■ **PROBLEM REQUIREMENTS**:
For the entries below, say how many lines include the word "will" and add nothing else.

━━ RECORD SET ━━

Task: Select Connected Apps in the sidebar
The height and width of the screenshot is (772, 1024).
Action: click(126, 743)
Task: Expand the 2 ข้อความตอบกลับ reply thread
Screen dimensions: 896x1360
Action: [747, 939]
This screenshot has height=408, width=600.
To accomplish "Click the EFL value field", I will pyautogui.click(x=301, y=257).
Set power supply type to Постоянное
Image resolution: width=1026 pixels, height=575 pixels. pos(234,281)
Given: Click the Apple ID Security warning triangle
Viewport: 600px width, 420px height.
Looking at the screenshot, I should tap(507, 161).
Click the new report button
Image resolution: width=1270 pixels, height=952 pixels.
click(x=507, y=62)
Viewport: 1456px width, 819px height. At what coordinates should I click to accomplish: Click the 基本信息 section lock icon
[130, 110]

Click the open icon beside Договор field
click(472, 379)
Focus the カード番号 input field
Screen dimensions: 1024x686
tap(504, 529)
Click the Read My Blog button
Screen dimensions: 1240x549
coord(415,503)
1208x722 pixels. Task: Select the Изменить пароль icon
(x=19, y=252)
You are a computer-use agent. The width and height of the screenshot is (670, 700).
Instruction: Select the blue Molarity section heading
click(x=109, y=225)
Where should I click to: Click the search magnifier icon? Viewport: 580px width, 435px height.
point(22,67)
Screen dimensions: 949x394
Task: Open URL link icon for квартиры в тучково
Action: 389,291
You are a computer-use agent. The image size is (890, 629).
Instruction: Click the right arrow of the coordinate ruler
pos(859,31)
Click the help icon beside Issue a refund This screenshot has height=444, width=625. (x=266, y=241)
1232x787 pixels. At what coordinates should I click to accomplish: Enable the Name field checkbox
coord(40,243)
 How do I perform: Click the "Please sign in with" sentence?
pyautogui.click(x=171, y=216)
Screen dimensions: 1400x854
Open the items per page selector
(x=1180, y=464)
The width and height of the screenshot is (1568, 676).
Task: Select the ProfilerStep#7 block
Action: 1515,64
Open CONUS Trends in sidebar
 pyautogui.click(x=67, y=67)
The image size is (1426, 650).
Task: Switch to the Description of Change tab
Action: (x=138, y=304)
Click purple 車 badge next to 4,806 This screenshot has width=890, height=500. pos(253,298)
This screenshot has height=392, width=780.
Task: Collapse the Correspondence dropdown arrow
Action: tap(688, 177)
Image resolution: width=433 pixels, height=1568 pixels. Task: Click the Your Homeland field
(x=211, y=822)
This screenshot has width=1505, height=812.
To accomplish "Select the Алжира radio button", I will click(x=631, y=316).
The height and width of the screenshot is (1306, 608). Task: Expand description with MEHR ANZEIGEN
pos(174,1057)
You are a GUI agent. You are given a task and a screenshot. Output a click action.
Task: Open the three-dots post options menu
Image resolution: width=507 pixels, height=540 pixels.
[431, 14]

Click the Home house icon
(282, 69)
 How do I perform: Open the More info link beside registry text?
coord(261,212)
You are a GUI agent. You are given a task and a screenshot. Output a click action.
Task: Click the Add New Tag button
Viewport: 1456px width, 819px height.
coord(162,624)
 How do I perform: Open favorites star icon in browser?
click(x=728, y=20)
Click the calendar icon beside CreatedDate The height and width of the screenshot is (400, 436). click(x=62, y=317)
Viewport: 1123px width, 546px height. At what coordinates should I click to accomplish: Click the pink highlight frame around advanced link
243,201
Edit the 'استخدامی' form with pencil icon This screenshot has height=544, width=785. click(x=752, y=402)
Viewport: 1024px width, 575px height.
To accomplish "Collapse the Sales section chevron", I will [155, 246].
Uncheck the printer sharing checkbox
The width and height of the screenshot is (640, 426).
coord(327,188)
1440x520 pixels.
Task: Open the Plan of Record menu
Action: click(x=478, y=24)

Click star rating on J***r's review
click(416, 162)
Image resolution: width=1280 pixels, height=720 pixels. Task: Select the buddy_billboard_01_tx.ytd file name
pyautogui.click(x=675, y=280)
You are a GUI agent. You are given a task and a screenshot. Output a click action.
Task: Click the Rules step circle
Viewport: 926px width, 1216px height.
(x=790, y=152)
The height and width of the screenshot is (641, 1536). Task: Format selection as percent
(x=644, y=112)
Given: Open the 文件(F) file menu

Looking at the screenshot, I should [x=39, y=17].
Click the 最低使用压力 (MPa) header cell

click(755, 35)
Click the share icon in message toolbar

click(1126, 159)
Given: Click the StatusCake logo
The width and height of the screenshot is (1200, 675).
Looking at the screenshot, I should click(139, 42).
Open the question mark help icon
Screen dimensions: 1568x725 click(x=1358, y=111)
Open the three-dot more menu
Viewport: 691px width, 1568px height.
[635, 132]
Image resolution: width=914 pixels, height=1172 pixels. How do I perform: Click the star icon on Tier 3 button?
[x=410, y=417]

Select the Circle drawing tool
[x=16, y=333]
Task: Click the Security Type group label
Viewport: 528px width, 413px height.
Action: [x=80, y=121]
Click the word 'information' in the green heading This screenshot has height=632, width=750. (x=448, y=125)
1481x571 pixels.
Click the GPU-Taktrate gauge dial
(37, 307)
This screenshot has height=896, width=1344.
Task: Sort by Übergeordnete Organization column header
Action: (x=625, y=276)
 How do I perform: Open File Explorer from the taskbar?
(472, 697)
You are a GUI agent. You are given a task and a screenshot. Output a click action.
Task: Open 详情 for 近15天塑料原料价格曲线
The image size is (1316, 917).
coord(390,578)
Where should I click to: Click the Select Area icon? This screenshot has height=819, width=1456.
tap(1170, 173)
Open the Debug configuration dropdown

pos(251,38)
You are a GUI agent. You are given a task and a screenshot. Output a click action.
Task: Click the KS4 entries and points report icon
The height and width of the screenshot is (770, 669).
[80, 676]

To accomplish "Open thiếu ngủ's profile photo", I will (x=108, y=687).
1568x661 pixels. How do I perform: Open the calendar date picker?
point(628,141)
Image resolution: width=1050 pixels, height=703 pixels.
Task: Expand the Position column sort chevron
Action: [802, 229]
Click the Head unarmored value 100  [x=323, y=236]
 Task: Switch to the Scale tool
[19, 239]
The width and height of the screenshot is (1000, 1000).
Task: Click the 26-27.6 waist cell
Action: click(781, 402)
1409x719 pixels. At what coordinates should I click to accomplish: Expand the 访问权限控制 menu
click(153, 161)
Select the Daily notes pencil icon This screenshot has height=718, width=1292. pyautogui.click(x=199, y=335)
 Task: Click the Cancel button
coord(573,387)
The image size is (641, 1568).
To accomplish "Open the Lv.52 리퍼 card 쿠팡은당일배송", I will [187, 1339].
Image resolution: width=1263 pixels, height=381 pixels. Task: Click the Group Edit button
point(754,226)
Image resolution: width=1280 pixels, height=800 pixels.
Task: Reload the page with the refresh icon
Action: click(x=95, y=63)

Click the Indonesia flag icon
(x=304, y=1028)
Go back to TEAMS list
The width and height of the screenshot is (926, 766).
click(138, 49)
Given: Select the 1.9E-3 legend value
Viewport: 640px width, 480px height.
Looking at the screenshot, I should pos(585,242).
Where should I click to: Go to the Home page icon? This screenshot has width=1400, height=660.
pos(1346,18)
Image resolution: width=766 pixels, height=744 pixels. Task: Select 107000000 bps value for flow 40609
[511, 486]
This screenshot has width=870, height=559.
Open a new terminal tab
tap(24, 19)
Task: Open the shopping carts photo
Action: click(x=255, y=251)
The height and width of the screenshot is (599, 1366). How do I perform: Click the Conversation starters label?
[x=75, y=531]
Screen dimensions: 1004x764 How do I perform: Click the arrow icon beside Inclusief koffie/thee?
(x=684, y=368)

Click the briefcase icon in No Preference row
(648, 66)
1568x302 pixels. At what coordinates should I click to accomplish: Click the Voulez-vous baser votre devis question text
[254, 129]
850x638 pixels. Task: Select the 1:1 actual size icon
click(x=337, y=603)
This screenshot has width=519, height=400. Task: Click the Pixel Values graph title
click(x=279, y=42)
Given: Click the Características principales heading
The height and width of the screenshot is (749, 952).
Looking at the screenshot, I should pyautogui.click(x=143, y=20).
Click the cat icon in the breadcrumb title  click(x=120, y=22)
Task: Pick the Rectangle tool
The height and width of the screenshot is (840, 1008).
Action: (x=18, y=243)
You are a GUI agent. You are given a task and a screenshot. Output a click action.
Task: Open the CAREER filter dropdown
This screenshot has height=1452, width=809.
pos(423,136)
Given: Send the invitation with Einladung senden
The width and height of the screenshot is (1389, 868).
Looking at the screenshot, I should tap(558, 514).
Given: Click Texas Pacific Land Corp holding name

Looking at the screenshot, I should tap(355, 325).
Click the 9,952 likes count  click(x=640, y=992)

━━━

■ **SOLUTION**:
5